Question

Find an upper bound for the error in estimating $$\\int_{0}^{3}\\left(6 x^{2}-1\\right) d x$$ using Simpson's rule with $$n = 10$$ steps.

Answer

**step1 Identify the Function and Parameters**

First, we need to identify the function $$f(x)$$, the interval of integration $$[a, b]$$, and the number of steps $$n$$ from the given problem.

$$f(x) = 6x^2 - 1$$

$$a = 0$$

$$b = 3$$

$$n = 10$$

**step2 Recall the Error Bound Formula for Simpson's Rule**

The error bound for Simpson's Rule is given by the formula:

$$|E_n| \leq \frac{M(b-a)^5}{180n^4}$$

where $$M$$ is an upper bound for the absolute value of the fourth derivative of $$f(x)$$ on the interval $$[a, b]$$, i.e., $$M \geq |f^{(4)}(x)|$$ for all $$x \in [a, b]$$.
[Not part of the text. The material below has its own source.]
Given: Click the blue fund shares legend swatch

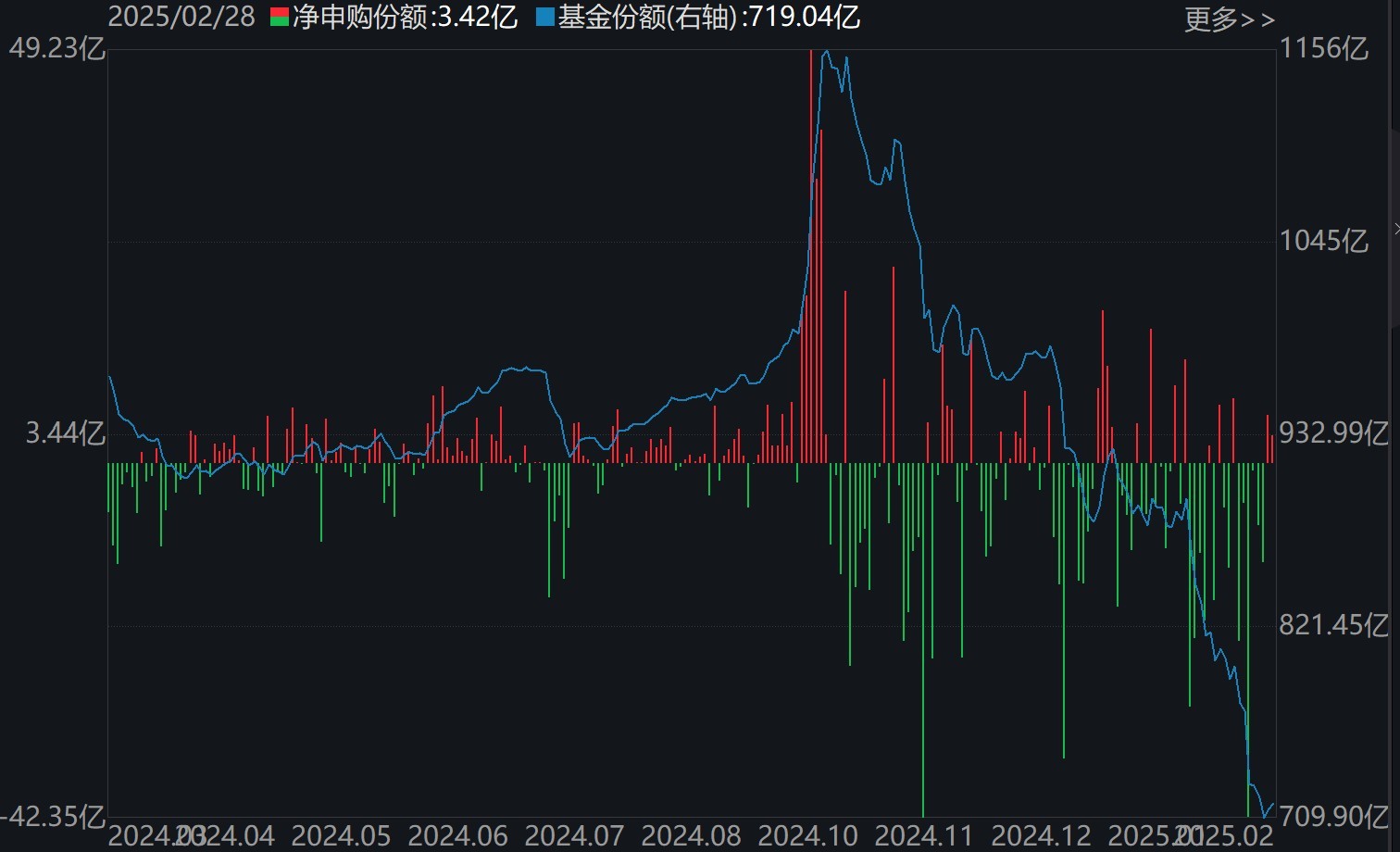Looking at the screenshot, I should [x=545, y=17].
**step3 Calculate the Fourth Derivative of the Function**

To find $$M$$, we need to compute the derivatives of $$f(x)$$ until the fourth derivative.

$$f(x) = 6x^2 - 1$$

$$f'(x) = 12x$$

$$f''(x) = 12$$

$$f'''(x) = 0$$

$$f^{(4)}(x) = 0$$

**step4 Determine the Value of M**

Since the fourth derivative $$f^{(4)}(x)$$ is 0 for all $$x$$, we can choose $$M=0$$ as an upper bound for $$|f^{(4)}(x)|$$ on the interval $$[0, 3]$$.

$$M = 0$$

**step5 Calculate the Upper Bound for the Error**

Now, substitute the values of $$M$$, $$a$$, $$b$$, and $$n$$ into the error bound formula.
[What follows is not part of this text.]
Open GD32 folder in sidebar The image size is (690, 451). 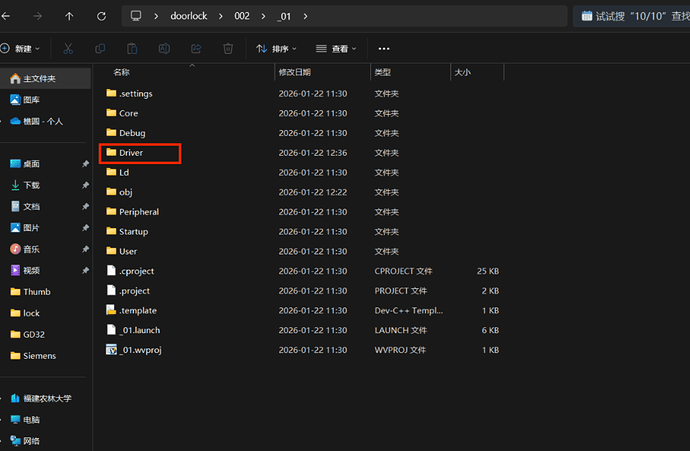(x=33, y=334)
$$|E_{10}| \leq \frac{0 \times (3-0)^5}{180 \times 10^4}$$

$$|E_{10}| \leq \frac{0 \times 3^5}{180 \times 10000}$$

$$|E_{10}| \leq \frac{0}{1800000}$$

$$|E_{10}| \leq 0$$

This result indicates that the error is exactly 0. This is expected because Simpson's Rule provides exact results for polynomials of degree up to 3, and our function is a polynomial of degree 2.